* Required work
(A) In the excerpt on IVAS coding with active downmix strategies, which unit receives the primary downmix channel, and what does that unit generate?
(B) Using the excerpt on IVAS coding with active downmix strategies, explain why the active downmix scheme can give better results than the passive one.
(C) Write the next part of the excerpt on IVAS coding with active downmix strategies, starting after its final sentence about the input covariance matrix.

* Source
At the decoder, the N_dmx channels are decoded by corresponding N_dmx instances of mono codecs included in core decoding unit 208 and the side information is decoded by quantization and entropy decoding unit 204, A primary downmix channel (e.g. the W channel in an FoA signal format) is fed to decorrelator unit 211 which generates N-N_dmx decorrelated channels. The N_dmx downmix channels, N-N_dmx decorrelated channels and side information are fed to spatial synthesis/rendering unit 209 which uses these inputs to synthesize or regenerate the original N-channel input audio signal. In an embodiment, N_dmx channels are decoded by mono codecs other than EVS mono codecs. In other embodiments, N_dmx channels are decoded by a combination of one or more multi-channel core coding units and one or more single channel core coding units.

IVAS Coding with Active Downmix Strategies

1.0 Introduction

The disclosure below describes active downmix strategies to improve the quality of the decoded FoA channels. The proposed active downmixing techniques can be used with a single or multi-channel downmix channel configuration. The active downmix coding scheme compared to the passive downmix scheme offers an additional scaling term for reconstructing the W channel at the decoder, which can be exploited to ensure better estimation of parameters used for reconstruction of the FoA channels (e.g., spatial metadata).

In addition, an active downmix coding scheme is explored and potential improvements proposed for single and multiple channel downmix cases. In an embodiment, the active downmix scheme can perform adaptively, where one possible operation point is the passive downmix coding scheme.

2.0 Terminology and Problem Statement

2.1. Example Implementation of Passive Downmixing with SPAR with FoA Input

The SPAR encoder, when operating with FoA input, converts an FoA input audio signal representing an audio scene into a set of downmix channels and spatial parameters used to regenerate the input signal at the SPAR decoder. The downmix signals can vary from 1 to 4 channels and the parameters include prediction parameters P, cross-prediction parameters C, and decorrelation parameters P_d. These parameters are calculated from an input covariance matrix of a windowed input audio signal in a specified number of frequency bands (e.g., 12 frequency bands).

* Supplied entries
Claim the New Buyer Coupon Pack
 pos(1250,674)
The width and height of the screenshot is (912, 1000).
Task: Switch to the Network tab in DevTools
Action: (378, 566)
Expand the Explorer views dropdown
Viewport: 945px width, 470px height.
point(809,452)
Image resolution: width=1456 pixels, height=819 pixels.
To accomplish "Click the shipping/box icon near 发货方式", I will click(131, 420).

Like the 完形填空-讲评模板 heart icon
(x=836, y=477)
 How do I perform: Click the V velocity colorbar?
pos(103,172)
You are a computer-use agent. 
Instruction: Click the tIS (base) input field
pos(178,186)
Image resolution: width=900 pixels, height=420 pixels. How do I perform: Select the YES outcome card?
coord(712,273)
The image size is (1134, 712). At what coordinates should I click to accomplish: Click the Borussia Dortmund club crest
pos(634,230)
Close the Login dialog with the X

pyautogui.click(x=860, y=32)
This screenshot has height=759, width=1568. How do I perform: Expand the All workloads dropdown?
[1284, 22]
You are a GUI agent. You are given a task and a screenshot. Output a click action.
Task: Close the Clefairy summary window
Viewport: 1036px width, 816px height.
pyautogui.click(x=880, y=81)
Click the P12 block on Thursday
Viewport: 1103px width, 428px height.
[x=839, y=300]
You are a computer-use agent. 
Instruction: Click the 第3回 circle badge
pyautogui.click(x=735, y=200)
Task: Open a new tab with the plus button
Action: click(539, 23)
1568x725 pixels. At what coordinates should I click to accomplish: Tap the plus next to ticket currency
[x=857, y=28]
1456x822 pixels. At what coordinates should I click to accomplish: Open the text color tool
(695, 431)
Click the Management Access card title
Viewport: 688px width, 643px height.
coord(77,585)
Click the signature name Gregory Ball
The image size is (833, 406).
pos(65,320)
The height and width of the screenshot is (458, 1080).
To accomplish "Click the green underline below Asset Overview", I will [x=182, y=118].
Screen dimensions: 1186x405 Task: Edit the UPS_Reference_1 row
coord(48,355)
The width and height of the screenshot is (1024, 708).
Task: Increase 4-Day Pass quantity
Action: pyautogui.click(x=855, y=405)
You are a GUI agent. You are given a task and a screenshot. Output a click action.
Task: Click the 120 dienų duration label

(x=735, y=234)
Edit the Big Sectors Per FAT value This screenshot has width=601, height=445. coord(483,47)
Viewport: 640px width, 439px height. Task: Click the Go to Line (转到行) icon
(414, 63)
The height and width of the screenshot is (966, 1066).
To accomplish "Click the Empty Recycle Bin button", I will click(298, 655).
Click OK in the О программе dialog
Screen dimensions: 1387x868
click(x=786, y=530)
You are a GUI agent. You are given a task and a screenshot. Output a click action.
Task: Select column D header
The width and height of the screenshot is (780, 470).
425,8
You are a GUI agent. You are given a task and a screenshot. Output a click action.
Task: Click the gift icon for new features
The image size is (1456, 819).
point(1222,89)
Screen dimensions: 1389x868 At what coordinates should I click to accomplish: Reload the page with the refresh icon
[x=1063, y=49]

* Answers to the exercises
(A) Decorrelator unit 211 receives it and generates N-N_dmx decorrelated channels.

(B) The active downmix scheme adds a scaling term for reconstructing the W channel at the decoder. That term can be used to get better estimates of the parameters used to reconstruct the FoA channels, such as spatial metadata.

(C)
An example representation of SPAR parameters extraction is as follows:

- 1. Predict all side signals (Y, Z, X) from the primary audio signal W using Equation [1]:

\begin{matrix} [\begin{matrix} W \\ Y^{'} \\ Z^{'} \\ X^{'} \end{matrix}] = [\begin{matrix} 1 & 0 & 0 & 0 \\ - {pr}_{Y} & 1 & 0 & 0 \\ - {pr}_{Z} & 0 & 1 & 0 \\ - {pr}_{X} & 0 & 0 & 1 \end{matrix}] [\begin{matrix} W \\ Y \\ Z \\ X \end{matrix}], & [1] \end{matrix}

- where, as an example, the prediction coefficient for the predicted channel Y′ is calculated as shown in Equation [2]:

\begin{matrix} p r_{Y} = \frac{R_{YW}}{\max (R_{WW}, ϵ)} \frac{1}{\max (1, {norm}_{scale} * \sqrt{{❘ R_{YY} ❘}^{2} + {❘ R_{ZZ} ❘}^{2} + {❘ R_{XX} ❘}^{2})}}, & [2] \end{matrix}

Here, norm_scaleis the normalization scaling factor and is a constant between 0 and 1, and R_YW=cov (Y, W) are elements of the input covariance matrix corresponding to channels Y and W. Similarly, the Z′ and X′ residual channels have corresponding parameters pr_zand pr_x. P is the vector of the prediction parameters P=[pr_Y, pr_Z, pr_X]^Talso referred to as [p₁, p₂, p₃]^T, in some embodiments. The above mentioned downmixing is also referred to as passive W downmixing in which if either does not get changed at all or simply delayed during the downmix process.

- 2. Remix the W channel and predicted (Y′, Z′, X′) channels from most to least acoustically relevant, where remixing includes reordering or recombining channels based on some methodology, as shown in Equation [4]:

\begin{matrix} [\begin{matrix} W \\ A^{'} \\ B^{'} \\ C^{'} \end{matrix}] = [remix] [\begin{matrix} W \\ Y^{'} \\ Z^{'} \\ X^{'} \end{matrix}] . & [4] \end{matrix}

Note that one embodiment of remixing could be re-ordering of the input channels to W, Y′, X′, Z′, given the assumption that audio cues from left and right are more important than front to back, and lastly up and down cues.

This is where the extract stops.